Let's start with the premise. It's not clear at all that America is "forcing" democracy on the region. Our efforts seem to consist of a few bucks thrown to democracy activists in some interesting initiatives and some bully pulpit statements from the president. Taking Egypt as an example, if there is an example of the U.S. government having any kind of wrestling match with the Mubarak regime on any political issue of real importance to Mubarak, I'm missing it. If there is any example of the U.S. forcing the Mubarak regime to change its policy on any domestic policy of importance, I'm missing it. The State of Emergency is still in effect, the last I checked. Torture remains systemmatic. Political opponents and religious and cultural minorities remain jailed and harassed. And while there have been strong pro-democracy statements coming out of the White House, they have been counter-balanced by policies, such as renditions of Egyptians, that actually encourage human rights abuses.

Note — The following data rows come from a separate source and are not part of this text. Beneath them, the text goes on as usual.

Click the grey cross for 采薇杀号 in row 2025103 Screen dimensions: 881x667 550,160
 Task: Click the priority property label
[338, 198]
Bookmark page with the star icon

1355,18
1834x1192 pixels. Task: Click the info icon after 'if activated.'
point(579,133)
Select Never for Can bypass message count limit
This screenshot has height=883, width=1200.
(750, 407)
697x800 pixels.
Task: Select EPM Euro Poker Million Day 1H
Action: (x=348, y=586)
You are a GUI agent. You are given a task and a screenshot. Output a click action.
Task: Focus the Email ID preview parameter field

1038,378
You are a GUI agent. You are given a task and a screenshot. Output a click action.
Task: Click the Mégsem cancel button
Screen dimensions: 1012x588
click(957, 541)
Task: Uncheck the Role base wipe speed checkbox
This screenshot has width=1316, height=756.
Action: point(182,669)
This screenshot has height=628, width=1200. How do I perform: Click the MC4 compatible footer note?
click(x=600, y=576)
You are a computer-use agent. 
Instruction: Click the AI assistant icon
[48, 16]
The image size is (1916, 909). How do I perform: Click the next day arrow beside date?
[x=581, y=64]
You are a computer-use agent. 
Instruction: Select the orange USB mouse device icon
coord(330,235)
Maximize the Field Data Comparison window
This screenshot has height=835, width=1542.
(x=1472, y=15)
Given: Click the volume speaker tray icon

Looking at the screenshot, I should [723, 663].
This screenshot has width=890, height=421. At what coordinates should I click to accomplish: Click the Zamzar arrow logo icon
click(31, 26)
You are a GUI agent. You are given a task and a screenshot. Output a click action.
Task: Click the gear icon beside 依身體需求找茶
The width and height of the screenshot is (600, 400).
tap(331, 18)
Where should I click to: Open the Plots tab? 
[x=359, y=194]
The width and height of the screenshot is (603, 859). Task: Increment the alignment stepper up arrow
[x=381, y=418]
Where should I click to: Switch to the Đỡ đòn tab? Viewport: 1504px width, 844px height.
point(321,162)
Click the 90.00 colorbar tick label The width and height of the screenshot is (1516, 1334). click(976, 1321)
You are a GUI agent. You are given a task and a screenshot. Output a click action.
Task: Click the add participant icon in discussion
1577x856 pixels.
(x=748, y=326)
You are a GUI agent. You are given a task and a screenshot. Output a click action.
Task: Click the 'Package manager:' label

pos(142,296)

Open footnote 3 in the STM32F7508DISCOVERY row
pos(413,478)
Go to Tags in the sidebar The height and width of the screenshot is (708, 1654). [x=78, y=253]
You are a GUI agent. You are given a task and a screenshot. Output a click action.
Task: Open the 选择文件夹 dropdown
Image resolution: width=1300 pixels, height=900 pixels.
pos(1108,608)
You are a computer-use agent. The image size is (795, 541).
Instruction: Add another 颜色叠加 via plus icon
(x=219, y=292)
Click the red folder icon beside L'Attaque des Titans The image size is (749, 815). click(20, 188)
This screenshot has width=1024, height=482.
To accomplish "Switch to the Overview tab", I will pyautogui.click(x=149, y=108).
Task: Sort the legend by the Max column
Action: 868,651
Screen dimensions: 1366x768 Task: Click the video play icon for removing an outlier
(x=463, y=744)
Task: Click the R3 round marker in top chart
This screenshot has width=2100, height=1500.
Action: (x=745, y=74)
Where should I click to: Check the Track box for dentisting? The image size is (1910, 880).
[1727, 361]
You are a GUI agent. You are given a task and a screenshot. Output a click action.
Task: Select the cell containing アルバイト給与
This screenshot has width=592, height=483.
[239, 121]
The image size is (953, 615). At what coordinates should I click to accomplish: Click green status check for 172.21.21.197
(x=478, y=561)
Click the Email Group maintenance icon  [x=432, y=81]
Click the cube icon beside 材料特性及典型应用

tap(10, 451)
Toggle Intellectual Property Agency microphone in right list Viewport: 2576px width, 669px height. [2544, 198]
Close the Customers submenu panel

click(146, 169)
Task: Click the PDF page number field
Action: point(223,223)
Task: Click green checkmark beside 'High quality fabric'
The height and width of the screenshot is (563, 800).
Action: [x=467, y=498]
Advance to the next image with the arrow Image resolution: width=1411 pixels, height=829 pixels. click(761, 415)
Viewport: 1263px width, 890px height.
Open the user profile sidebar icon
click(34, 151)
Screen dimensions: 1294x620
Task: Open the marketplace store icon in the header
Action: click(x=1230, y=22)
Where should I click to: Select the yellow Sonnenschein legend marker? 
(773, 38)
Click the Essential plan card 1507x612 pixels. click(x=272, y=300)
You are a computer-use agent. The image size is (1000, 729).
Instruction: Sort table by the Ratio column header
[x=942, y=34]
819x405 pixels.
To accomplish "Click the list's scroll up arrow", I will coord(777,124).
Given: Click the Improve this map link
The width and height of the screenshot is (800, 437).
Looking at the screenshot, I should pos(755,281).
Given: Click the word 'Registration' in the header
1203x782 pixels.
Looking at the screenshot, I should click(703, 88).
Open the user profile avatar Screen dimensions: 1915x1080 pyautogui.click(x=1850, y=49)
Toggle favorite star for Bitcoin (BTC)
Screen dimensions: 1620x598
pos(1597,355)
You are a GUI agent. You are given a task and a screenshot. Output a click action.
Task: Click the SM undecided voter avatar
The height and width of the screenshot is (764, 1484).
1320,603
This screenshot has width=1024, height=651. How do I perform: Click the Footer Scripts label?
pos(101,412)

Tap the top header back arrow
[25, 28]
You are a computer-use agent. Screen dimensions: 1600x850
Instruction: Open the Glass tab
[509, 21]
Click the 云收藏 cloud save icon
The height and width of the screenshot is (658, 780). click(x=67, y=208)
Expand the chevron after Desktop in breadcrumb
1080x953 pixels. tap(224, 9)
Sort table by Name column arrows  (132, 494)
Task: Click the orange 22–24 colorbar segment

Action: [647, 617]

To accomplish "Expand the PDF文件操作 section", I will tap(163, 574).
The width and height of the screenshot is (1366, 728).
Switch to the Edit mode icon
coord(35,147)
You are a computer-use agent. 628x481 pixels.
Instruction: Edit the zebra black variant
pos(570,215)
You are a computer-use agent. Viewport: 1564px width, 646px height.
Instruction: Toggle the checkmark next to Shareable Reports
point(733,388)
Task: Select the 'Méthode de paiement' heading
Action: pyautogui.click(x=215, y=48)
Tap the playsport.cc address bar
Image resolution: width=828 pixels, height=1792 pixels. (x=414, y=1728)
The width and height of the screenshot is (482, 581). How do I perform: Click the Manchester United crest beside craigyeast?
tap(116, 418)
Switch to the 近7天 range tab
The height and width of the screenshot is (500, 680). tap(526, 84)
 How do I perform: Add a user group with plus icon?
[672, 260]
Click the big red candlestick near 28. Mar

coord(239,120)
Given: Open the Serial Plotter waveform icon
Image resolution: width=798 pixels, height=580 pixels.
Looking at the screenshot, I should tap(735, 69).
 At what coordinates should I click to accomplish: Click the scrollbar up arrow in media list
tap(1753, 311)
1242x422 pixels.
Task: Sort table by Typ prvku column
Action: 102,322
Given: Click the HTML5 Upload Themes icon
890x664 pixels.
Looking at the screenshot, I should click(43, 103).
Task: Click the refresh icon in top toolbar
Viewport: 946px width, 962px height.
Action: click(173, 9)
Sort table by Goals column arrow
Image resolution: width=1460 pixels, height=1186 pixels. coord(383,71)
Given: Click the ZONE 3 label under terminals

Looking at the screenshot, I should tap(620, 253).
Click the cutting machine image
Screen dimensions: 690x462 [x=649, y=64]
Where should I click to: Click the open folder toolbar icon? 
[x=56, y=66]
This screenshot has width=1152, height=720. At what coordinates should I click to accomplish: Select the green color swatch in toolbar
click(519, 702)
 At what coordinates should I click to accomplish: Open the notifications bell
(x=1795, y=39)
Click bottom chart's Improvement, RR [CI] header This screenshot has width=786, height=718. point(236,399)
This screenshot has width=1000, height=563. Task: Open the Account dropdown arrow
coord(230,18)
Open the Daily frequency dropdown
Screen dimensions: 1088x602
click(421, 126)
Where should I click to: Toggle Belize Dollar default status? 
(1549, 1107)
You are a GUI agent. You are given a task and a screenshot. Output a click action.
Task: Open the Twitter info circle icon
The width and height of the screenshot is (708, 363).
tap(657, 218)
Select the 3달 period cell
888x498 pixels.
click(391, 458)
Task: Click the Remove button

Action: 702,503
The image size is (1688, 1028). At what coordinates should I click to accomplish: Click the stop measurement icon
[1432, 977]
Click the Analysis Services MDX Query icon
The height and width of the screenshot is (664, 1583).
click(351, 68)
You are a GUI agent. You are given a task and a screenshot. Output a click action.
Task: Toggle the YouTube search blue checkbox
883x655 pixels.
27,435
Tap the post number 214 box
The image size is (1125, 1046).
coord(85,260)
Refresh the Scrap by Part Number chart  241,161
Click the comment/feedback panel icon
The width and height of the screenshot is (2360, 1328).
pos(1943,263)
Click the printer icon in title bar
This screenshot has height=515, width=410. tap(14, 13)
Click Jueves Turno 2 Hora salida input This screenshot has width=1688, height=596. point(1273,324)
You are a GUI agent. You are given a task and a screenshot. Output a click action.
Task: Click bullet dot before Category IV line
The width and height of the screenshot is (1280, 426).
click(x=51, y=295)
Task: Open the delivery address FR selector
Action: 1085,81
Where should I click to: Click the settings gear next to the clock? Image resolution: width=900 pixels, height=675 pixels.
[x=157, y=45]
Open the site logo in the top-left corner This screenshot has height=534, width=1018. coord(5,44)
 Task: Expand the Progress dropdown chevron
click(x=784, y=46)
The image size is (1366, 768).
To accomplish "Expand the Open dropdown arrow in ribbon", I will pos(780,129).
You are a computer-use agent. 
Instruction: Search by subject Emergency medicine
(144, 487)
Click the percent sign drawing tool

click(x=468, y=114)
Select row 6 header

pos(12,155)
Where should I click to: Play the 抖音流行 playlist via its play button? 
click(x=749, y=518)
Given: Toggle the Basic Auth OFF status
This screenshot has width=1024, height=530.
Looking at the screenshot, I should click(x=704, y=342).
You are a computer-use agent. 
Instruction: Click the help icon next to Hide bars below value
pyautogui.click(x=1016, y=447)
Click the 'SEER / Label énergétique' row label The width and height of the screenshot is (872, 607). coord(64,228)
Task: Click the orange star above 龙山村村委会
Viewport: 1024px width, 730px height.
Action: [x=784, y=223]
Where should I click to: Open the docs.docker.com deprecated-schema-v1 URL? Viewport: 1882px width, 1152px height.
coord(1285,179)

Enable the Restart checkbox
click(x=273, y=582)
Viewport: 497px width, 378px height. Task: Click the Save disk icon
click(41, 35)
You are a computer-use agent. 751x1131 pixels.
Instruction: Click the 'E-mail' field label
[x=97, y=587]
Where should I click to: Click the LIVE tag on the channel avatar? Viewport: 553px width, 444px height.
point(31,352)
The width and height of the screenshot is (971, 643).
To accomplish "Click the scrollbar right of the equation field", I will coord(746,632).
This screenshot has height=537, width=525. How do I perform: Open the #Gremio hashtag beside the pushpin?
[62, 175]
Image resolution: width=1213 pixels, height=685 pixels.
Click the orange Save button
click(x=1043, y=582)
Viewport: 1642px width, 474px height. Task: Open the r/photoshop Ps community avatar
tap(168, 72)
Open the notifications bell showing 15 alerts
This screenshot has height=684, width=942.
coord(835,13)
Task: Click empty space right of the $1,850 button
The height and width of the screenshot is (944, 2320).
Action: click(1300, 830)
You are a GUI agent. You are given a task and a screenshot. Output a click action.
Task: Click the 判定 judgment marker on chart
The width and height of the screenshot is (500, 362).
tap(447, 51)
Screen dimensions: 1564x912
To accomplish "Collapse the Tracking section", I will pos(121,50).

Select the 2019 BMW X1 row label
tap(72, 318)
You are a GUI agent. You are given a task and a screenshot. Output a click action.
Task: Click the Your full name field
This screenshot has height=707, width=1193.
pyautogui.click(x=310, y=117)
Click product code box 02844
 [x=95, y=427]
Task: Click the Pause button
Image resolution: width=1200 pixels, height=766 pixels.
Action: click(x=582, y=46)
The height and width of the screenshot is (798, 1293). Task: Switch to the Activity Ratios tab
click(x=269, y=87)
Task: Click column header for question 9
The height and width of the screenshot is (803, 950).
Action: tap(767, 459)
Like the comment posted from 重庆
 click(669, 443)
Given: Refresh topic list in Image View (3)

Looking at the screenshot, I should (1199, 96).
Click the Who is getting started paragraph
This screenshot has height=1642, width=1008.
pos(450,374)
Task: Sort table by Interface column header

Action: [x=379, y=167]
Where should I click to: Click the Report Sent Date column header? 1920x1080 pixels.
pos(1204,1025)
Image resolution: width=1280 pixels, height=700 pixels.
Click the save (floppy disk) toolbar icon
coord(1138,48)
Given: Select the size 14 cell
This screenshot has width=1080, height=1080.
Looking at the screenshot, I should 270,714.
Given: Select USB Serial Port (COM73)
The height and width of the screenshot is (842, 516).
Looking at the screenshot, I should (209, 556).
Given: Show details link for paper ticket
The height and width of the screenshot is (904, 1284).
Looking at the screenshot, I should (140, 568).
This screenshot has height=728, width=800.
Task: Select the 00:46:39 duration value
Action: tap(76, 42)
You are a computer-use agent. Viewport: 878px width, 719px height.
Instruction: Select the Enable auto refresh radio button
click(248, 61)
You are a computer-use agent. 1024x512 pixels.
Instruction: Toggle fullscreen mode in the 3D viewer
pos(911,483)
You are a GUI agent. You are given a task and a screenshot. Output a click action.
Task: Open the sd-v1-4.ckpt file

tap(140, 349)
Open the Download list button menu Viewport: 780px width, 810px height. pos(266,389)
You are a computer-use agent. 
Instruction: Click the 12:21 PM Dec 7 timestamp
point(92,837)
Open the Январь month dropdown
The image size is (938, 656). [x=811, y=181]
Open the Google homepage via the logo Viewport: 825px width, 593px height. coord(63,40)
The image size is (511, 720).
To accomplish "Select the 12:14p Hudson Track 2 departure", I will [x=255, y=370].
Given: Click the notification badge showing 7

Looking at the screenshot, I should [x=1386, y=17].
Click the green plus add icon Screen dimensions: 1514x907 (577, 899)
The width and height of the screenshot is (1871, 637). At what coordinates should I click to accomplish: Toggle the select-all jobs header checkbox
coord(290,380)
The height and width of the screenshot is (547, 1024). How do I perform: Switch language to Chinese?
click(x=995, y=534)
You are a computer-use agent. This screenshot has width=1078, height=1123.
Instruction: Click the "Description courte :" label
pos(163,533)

No, any progress for democracy in the region has come from the internal work of activists there. That's true in Lebanon, Palestine and Egypt. If change continues to come, it will be again because of the work they are doing. Kaplan's biggest flaw in his argument is the narrow concentration on what Washington is doing. We are blind to the work of the activists in these countries. We don't know their names or where they have come from or what they want. A few names from Egypt -- Saad Ibrahim and Ayman Nour, for example -- get thrown out into the U.S. press at a moment of crisis, as if they have sponteanously appeared, regardless of the decades of accomplishments and efforts and ignoring the many other people doing similar work.
It stands to reason that these people would be more effective because they, unlike the U.S. government, pose a real threat to the Middle East regimes. Not an immediate threat, but a future one, one that can be seen. I keep hearing about how much aid we give these countries and it should be used as leverage. I don't see it. We don't give that much, we never take it away, and if we did, the people would suffer rather than the government. It is little matter to the Mubarak regime.

I don't want to exaggerate the power of the democracy activists -- although the ability of those in Lebanon to bring a change of government was truly breathtaking. In Egypt, the government holds most of the strength. But people there are learning how to use the tools they have, as we have seen in the past election, and this clearly frightened the Mubarak regime into acting. If there is one group that we can count on being cautious in introducing democracy in the Middle East, it is the regimes themselves.

You are right, Robert Kaplan; the United States can't and shouldn't force democracy in the region. But neither can it stop it.